-- START --
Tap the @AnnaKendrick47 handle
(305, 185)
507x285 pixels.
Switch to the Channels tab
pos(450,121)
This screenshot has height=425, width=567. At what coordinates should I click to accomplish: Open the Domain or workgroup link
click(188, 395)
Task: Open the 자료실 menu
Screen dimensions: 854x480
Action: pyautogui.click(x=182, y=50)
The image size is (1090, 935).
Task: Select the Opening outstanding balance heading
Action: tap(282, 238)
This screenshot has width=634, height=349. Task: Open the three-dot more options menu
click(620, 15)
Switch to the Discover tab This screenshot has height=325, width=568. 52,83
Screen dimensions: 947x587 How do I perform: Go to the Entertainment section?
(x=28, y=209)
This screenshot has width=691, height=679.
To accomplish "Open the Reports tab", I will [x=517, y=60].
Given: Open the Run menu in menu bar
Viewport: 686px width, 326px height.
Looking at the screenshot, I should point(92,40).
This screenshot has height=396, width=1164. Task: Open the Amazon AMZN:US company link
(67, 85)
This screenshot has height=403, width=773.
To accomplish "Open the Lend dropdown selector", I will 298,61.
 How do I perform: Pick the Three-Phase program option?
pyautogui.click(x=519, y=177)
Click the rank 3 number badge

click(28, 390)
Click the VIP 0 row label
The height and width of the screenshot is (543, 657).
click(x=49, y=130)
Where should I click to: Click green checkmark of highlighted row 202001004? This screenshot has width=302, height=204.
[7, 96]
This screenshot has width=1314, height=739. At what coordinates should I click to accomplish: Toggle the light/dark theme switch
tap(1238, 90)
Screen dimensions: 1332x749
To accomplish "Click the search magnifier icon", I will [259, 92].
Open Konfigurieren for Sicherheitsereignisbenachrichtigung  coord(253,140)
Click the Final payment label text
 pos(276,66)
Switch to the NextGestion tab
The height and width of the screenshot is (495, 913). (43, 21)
-- END --
• **TASK**
Reproduce, character for character, the stretch of the records from the line containing "Where should I" through the final line of the records.

• **RESULT OF THE EXERCISE**
Where should I click to: Click green checkmark of highlighted row 202001004? This screenshot has width=302, height=204.
[7, 96]
This screenshot has width=1314, height=739. At what coordinates should I click to accomplish: Toggle the light/dark theme switch
tap(1238, 90)
Screen dimensions: 1332x749
To accomplish "Click the search magnifier icon", I will [259, 92].
Open Konfigurieren for Sicherheitsereignisbenachrichtigung  coord(253,140)
Click the Final payment label text
 pos(276,66)
Switch to the NextGestion tab
The height and width of the screenshot is (495, 913). (43, 21)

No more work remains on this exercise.